Stored records:
────────────────
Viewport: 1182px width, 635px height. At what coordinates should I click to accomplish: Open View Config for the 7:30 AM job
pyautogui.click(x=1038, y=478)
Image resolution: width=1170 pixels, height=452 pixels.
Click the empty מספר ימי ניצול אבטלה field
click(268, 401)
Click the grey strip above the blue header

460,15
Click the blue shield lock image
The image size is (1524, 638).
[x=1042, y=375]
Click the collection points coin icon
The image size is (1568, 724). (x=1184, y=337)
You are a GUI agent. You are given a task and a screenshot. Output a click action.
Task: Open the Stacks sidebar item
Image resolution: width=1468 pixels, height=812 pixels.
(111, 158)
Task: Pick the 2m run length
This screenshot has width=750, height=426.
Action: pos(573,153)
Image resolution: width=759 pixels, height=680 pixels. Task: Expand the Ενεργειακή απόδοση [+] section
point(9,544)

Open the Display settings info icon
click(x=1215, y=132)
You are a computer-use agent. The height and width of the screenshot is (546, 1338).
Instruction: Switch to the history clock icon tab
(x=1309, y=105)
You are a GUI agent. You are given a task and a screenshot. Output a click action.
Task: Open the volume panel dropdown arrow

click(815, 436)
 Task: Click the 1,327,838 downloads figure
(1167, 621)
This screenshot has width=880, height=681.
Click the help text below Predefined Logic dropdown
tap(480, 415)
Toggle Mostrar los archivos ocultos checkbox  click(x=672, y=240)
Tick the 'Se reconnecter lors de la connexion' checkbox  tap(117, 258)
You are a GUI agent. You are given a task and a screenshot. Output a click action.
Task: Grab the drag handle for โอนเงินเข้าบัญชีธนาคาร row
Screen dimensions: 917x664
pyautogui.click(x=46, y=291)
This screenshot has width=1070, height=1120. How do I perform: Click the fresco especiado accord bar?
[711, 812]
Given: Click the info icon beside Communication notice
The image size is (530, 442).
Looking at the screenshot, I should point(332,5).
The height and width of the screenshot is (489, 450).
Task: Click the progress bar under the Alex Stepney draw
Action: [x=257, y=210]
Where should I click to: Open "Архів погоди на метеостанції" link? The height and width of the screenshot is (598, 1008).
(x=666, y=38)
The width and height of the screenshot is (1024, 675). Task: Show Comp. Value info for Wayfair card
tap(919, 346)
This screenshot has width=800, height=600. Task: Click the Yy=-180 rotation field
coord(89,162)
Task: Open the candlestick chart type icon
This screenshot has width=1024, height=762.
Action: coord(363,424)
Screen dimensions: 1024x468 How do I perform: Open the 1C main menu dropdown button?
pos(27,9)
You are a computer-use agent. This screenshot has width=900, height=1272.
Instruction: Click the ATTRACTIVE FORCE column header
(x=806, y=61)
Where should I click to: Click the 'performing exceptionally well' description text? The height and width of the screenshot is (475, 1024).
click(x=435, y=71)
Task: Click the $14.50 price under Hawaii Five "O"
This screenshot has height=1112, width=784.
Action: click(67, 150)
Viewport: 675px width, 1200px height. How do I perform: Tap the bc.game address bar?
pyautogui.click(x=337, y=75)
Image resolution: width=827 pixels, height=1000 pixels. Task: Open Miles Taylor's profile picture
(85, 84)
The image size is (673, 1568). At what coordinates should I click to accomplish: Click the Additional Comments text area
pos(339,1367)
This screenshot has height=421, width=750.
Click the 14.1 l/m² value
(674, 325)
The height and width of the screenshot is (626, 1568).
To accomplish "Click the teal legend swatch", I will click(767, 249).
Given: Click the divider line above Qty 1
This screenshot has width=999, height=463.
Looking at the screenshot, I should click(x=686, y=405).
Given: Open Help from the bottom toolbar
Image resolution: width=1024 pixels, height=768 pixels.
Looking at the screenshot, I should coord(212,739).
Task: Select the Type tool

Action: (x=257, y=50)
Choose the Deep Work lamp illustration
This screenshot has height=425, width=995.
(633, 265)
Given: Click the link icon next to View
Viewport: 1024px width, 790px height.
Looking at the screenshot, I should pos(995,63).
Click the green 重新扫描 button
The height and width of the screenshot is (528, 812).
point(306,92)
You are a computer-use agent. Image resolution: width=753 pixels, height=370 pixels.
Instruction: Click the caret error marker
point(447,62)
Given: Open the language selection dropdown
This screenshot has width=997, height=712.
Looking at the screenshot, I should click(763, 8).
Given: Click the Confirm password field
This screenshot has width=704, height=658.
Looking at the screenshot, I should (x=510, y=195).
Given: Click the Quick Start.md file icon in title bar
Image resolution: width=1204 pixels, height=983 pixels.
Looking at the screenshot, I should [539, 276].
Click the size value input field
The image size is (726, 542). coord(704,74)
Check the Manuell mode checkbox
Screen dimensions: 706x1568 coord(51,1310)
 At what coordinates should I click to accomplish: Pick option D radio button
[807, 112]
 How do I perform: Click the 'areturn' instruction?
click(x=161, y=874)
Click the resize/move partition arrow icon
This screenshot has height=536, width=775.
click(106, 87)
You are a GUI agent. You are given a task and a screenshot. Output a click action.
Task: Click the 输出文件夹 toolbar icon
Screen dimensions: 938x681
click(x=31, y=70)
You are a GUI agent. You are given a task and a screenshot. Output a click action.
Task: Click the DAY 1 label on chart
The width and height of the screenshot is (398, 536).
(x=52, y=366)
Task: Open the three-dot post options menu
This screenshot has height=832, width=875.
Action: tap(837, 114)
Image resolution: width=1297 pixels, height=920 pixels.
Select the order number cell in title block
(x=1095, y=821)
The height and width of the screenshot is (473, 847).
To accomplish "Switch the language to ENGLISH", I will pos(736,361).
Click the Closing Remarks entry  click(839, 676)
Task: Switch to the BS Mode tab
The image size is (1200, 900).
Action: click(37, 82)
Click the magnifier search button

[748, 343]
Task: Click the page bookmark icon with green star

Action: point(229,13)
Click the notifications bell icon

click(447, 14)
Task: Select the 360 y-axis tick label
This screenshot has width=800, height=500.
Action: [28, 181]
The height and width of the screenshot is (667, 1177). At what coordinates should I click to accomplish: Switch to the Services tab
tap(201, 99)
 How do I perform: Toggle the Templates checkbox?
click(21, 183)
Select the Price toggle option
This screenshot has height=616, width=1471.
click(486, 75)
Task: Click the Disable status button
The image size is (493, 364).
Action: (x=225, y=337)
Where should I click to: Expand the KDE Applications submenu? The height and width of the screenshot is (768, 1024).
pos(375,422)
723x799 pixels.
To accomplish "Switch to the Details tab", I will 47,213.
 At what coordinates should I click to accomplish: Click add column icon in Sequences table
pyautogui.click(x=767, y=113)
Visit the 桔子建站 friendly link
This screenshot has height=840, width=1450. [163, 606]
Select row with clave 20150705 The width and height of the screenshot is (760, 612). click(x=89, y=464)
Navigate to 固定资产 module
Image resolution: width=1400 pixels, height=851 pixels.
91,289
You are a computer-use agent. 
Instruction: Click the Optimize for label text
────────────────
*TASK INSTRUCTIONS*
Using the records above, list each line that includes "chart".

*PROBLEM SOLUTION*
Task: Open the candlestick chart type icon
Task: Click the DAY 1 label on chart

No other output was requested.